• _Exercice proposé A_: Recopiez fidèlement le passage de l'extrait sur la caravane qui va de « Quand il nous » jusqu'à « pas la peine. » inclus.

== Extrait fourni ==

Il avait dessiné une caravane, enfin plutôt sa caravane. Tout en dessinant, il m’explique qu’il aime bien vivre avec du monde, mais qu’il aime aussi s’isoler, il a besoin de se retrouver seul par moment. Alors, il habite Chez Marcel, mais dans une caravane qui est dans le jardin. Il me dit qu’il a installé un poêle, sauf que du coup, « dehors il fait froid, et dedans c’est enfumé ! »
Quand il nous fait visiter sa caravane en vrai, c’est un honneur. On le suit effectivement au fond du jardin, il s’est installé une petite terrasse en bois à l’entrée.

Il nous ouvre la porte, on a toutes les deux le réflexe d’enlever nos chaussures mais il nous dit que ce n’est pas la peine.

===
== Données fournies ==

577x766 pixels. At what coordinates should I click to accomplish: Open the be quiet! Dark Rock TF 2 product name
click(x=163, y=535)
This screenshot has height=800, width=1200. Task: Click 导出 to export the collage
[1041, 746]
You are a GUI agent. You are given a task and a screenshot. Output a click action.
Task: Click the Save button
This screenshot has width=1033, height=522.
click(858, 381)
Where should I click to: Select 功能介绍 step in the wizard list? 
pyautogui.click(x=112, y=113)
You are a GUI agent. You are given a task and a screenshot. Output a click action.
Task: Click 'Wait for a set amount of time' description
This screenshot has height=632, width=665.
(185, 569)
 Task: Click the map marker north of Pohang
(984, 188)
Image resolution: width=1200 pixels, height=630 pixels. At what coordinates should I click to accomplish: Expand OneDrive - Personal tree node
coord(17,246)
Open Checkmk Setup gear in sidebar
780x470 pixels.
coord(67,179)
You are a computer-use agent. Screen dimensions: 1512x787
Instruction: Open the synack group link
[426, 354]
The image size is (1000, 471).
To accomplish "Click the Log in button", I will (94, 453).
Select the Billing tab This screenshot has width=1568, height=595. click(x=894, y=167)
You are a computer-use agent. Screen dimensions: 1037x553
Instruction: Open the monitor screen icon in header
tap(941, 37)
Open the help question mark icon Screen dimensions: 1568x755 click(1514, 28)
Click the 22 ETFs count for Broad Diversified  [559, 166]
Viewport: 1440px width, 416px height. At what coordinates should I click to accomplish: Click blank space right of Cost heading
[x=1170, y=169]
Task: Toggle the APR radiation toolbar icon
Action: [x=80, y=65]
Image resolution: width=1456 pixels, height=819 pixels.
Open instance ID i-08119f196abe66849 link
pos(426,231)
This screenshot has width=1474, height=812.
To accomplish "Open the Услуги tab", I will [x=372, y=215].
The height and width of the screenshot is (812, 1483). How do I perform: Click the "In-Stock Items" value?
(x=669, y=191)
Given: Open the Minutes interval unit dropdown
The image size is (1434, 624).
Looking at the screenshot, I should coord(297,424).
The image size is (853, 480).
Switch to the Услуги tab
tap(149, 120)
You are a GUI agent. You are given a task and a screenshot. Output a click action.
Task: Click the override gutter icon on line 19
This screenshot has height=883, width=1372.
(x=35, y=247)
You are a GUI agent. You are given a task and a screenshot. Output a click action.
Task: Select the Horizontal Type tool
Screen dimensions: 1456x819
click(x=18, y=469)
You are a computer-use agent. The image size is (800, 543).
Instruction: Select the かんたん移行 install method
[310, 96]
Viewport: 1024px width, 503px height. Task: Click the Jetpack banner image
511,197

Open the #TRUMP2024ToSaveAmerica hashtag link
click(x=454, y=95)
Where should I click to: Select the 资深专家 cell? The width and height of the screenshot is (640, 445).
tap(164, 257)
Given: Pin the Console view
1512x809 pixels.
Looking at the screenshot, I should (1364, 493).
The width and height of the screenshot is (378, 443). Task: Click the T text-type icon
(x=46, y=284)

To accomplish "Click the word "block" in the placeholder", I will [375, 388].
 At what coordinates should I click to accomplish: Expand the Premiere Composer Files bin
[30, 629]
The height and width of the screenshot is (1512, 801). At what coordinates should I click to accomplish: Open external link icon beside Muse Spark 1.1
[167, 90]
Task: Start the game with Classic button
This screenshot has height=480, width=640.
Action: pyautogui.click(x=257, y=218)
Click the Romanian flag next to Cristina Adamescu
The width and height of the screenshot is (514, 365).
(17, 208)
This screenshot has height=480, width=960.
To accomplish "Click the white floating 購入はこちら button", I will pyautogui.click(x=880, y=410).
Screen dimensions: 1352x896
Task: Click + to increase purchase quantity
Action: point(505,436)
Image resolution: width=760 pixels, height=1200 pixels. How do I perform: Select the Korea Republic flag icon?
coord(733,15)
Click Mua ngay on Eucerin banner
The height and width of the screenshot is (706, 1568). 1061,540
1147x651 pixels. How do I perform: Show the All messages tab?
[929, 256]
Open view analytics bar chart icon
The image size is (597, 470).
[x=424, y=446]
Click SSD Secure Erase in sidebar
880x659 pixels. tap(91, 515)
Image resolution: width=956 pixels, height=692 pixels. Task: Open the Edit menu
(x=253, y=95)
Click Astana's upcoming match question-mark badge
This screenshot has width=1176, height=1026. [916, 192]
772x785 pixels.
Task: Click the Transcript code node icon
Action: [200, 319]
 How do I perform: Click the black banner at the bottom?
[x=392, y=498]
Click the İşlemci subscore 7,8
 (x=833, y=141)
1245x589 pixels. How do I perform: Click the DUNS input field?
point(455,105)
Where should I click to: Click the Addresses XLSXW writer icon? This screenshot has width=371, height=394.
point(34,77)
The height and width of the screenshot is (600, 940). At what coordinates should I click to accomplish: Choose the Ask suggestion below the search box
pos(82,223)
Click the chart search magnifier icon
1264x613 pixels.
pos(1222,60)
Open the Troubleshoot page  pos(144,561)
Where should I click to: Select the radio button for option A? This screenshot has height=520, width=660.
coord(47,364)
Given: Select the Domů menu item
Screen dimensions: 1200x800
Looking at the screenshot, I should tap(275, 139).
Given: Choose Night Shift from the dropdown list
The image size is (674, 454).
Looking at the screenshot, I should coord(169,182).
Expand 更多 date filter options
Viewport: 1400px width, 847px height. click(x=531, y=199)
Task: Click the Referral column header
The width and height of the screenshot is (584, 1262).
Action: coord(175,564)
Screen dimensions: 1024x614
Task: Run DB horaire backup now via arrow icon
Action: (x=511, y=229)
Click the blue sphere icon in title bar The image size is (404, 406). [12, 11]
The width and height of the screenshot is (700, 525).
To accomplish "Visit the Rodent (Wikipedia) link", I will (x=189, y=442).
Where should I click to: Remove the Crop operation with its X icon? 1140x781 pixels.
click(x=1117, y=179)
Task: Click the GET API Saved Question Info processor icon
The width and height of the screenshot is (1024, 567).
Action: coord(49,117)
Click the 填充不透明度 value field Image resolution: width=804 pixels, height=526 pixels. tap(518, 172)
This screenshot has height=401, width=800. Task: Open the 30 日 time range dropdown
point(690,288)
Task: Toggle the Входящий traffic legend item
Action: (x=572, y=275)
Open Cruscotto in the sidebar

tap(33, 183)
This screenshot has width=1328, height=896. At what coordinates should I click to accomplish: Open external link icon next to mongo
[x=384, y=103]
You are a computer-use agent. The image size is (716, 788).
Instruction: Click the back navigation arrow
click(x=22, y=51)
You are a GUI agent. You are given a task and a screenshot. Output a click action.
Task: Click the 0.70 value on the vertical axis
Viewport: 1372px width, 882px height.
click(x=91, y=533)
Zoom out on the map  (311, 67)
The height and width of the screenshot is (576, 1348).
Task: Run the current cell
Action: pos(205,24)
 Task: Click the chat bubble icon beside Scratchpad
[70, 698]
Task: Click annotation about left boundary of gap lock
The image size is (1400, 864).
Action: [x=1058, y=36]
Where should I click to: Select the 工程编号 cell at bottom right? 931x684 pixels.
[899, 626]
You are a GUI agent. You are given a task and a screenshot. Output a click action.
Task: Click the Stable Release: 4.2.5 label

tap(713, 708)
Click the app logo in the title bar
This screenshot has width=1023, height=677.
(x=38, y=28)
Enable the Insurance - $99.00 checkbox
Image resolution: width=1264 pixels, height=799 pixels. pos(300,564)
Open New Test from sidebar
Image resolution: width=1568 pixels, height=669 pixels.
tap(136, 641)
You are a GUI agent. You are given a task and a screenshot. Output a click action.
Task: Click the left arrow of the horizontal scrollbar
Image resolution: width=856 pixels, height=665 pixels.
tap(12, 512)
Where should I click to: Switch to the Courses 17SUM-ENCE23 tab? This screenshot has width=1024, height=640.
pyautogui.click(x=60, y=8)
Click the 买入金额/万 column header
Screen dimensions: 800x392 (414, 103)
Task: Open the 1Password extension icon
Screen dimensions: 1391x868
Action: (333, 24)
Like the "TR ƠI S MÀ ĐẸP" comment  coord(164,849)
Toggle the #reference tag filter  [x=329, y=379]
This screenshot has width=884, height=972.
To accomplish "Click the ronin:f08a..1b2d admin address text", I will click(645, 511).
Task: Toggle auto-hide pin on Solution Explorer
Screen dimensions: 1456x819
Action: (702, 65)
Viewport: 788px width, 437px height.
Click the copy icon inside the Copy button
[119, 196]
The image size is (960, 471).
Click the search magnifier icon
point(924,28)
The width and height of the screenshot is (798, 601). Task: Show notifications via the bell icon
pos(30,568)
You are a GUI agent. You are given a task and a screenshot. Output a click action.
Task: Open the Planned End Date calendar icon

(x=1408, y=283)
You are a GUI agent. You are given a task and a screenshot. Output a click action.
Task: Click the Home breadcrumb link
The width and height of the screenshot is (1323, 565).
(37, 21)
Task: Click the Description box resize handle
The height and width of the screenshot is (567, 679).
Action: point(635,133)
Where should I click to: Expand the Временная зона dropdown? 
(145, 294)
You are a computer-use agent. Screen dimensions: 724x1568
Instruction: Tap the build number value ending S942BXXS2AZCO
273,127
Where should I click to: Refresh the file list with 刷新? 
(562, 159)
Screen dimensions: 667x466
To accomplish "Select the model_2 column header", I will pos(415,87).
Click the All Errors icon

===

• _Exercice proposé B_: Retranscrivez à l'identique les lignes de la liste, depuis son début jusqu'à la ligne contenant « coord(67,179) » incluse, et uniquement celles-ci.

• _Réponse attendue A_:
Quand il nous fait visiter sa caravane en vrai, c’est un honneur. On le suit effectivement au fond du jardin, il s’est installé une petite terrasse en bois à l’entrée.

Il nous ouvre la porte, on a toutes les deux le réflexe d’enlever nos chaussures mais il nous dit que ce n’est pas la peine.

• _Réponse attendue B_:
577x766 pixels. At what coordinates should I click to accomplish: Open the be quiet! Dark Rock TF 2 product name
click(x=163, y=535)
This screenshot has height=800, width=1200. Task: Click 导出 to export the collage
[1041, 746]
You are a GUI agent. You are given a task and a screenshot. Output a click action.
Task: Click the Save button
This screenshot has width=1033, height=522.
click(858, 381)
Where should I click to: Select 功能介绍 step in the wizard list? 
pyautogui.click(x=112, y=113)
You are a GUI agent. You are given a task and a screenshot. Output a click action.
Task: Click 'Wait for a set amount of time' description
This screenshot has height=632, width=665.
(185, 569)
 Task: Click the map marker north of Pohang
(984, 188)
Image resolution: width=1200 pixels, height=630 pixels. At what coordinates should I click to accomplish: Expand OneDrive - Personal tree node
coord(17,246)
Open Checkmk Setup gear in sidebar
780x470 pixels.
coord(67,179)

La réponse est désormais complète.